Investigation of the Role of SMCHD1 in X-Chromosome Inactivation

Abstract

X-chromosome inactivation (XCI) silences one of the two X chromosomes in female mammals to equalize dosage of X-linked genes between sexes. This process is controlled by the long noncoding Xist RNA, which triggers gene silencing by recruiting various repressive factors to the inactive X chromosome (Xi). During XCI, the Xi also undergoes refolding into a unique 3D architecture. Whereas other chromosomes are folded into an active A compartment and an inactive B compartment, these compartments are lost on the Xi. How the Xi folds into this “compartment-less” structure is unclear. One of the factors enriched on the Xi is structural-maintenance-of-chromosomes hinge domain containing 1 (SMCHD1). SMCHD1 shares similarity with SMC proteins, a protein family critical for chromosome architecture. I therefore tested the hypothesis that SMCHD1 controls the folding of the Xi. In cells lacking SMCHD1, I found that the Xi becomes partitioned into two large compartments. These unique compartments, dubbed as “S1” and “S2” compartments, are distinct from A/B compartments. During XCI, A/B compartments are first remodeled into S1/S2 compartments. SMCHD1 then merges S1/S2 to create the “compartment-less” Xi. Furthermore, in the absence of SMCHD1, S1/S2 compartments persist, coinciding with defective silencing of Xi genes. Thus, the Xi compartments are folded in a stepwise manner, a process critical for gene silencing. To dissect the stepwise folding mechanism, I examined the relationship between S1/S2 compartments and Xist. Intriguingly, partitioning into S1/S2 compartments requires Xist. Furthermore, Xist does so by enriching Polycomb repressive complex 1 (PRC1), a self-associating protein complex, in the S1 compartment. PRC1 then facilitates SMCHD1 recruitment to continue Xi remodeling.

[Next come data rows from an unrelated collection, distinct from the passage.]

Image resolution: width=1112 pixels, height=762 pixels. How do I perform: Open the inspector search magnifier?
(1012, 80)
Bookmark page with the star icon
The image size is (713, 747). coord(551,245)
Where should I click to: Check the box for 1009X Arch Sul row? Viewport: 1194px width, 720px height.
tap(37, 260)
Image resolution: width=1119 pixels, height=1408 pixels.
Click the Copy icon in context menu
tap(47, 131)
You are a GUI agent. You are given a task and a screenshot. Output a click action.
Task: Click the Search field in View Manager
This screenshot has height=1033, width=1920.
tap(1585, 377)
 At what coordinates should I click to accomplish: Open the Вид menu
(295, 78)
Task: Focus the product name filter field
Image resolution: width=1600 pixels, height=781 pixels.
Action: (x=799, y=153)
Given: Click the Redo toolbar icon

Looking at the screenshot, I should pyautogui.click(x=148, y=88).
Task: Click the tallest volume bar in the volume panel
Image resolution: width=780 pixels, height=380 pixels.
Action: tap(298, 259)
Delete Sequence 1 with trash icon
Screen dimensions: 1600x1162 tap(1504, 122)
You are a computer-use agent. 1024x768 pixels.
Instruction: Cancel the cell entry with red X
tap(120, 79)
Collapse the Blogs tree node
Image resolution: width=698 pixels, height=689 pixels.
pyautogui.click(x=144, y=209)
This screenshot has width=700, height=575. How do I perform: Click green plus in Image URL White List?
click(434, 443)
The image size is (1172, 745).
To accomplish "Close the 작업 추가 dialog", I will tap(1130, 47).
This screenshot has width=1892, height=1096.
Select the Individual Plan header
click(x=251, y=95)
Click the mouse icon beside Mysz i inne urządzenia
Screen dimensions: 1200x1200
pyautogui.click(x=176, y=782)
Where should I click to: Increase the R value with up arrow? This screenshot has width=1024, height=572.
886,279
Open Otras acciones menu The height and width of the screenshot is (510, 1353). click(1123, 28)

Thus, the stepwise folding is mediated by the collaboration between PRC1 and SMCHD1. In humans, heterozygous SMCHD1 mutations are associated with facioscapulohumeral muscular dystrophy type 2 (FSHD2) and Bosma arhinia microphthalmia syndrome (BAMS). However, it is unclear if these mutations affect XCI. I reanalyzed published RNA-seq data and found that X-linked genes are not dysregulated in female FSHD2 and BAMS patients. Thus, disease-associated SMCHD1 mutations do not impair XCI, consistent with the absence of a sex bias in disease incidence or clinical severity in patients with FSHD2 and BAMS.